Вот этот роман с белыми собаками и составленный сплошь из красивых вещей, восприятие которых может доставить только удовольствие, неужели был пошлым и плохим только потому, что сочинительница не сумела вывести восприятие этих вещей из автоматизма и сделать камень каменным, то есть заставить ясно почувствовать белую собаку и распущенные волосы и шляпу с пером. Не кажется ли скорей наоборот, что чем острее почувствовали бы мы все эти вещи, тем нестерпимо пошлее был бы самый роман. Прекрасную критику эстетического гедонизма дает Кроче, когда говорит, что формальная эстетика, в частности фехнеровская, задается целью исследовать объективные условия прекрасного. «Каким физическим фактам соответствует прекрасное? Каким из них соответствует безобразное? Это похоже на то, как если бы в политической экономии стали искать законов обмена – в физической природе тех объектов, которые участвуют в обмене» (62, с. 123). У того же автора находим два чрезвычайно важных соображения все по тому же поводу. Первое – это совершенно откровенное признание, что проблему влияния материала и формы вместе, как и, в частности, проблему поэтического жанра, комического, нежного, юмористического, торжественного, возвышенного, безобразного и т. п., в искусстве можно решить только на почве психологии. Сам Кроче далеко не сторонник психологизма в эстетике, однако он сознает совершенное бессилие и эстетики и философии при разрешении этих вопросов.

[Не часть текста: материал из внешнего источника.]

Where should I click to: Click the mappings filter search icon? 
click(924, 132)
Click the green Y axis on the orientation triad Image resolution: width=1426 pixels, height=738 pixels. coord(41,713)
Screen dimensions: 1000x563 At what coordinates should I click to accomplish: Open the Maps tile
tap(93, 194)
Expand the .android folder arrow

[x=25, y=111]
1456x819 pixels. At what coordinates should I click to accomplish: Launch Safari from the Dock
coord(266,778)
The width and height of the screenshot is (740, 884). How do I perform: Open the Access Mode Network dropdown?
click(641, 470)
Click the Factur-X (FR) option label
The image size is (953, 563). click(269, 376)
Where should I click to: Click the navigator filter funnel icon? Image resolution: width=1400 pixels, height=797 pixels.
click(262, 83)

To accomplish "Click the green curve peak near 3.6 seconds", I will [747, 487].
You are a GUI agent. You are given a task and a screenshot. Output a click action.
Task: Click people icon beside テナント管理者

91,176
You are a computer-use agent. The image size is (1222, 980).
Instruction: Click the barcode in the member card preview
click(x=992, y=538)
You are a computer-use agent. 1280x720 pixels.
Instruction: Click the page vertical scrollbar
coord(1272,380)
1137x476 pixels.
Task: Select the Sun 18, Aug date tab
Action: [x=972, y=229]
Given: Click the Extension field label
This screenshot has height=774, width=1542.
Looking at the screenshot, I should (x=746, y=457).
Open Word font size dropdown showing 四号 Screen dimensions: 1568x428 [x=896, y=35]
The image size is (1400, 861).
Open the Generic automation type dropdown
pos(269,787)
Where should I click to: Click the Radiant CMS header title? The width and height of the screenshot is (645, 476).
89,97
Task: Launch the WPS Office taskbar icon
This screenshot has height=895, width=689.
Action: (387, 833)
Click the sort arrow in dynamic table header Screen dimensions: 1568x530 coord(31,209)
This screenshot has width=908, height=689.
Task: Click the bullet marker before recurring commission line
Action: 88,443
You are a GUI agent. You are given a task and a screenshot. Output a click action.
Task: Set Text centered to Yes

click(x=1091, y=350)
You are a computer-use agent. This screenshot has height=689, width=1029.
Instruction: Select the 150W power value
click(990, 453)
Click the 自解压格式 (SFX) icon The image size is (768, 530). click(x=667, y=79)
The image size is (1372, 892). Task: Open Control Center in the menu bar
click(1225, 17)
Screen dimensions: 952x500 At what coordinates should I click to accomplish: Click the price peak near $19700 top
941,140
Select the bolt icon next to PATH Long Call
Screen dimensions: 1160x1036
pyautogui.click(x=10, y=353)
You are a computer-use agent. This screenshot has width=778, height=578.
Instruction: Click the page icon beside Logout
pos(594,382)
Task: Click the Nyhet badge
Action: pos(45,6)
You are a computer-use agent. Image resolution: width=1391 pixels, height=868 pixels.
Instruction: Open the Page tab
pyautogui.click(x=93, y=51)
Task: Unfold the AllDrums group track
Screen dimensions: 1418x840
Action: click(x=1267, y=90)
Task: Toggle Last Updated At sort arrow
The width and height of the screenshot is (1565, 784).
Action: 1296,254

А много ли, спрашивается, поймем мы в психологии искусства, если мы не сумеем разъяснить хотя бы проблему трагического и комического и не сумеем найти между ними различия. «…Так как той естественно-научной дисциплиной, которая задается целью построить типы и схемы для духовной жизни человека, является психология (чисто эмпирический и описательный характер которой действительно все больше и больше подчеркивается в наши дни), то все эти понятия не подлежат ведению ни эстетики, ни философии вообще и должны быть отданы именно психологии» (62, с. 101–102).

7

А. Крученых в книге «Заумный язык» (М., 1925) приходит как раз к обратному выводу о судьбе заумного языка. Он констатирует «торжество зауми на всех фронтах». Он находит ее у Сейфуллиной, у Вс. Иванова, у Леонова, Бабеля, Пильняка, А. Веселого, даже у Демьяна Бедного. Так ли это? Факты, приводимые автором, убеждают нас скорее как раз в обратном. Заумь победила в осмысленном тексте, насыщаясь смыслом от того места в тексте, в котором заумное слово поставлено. Чистая заумь умерла. И когда сам автор «фрейдыбачит на психоаналитике» и занимается «психоложеством», он не доказывает этим торжества зауми – он образует очень осмысленные сложные слова из сочетания двух далеких по смыслу слов элементов.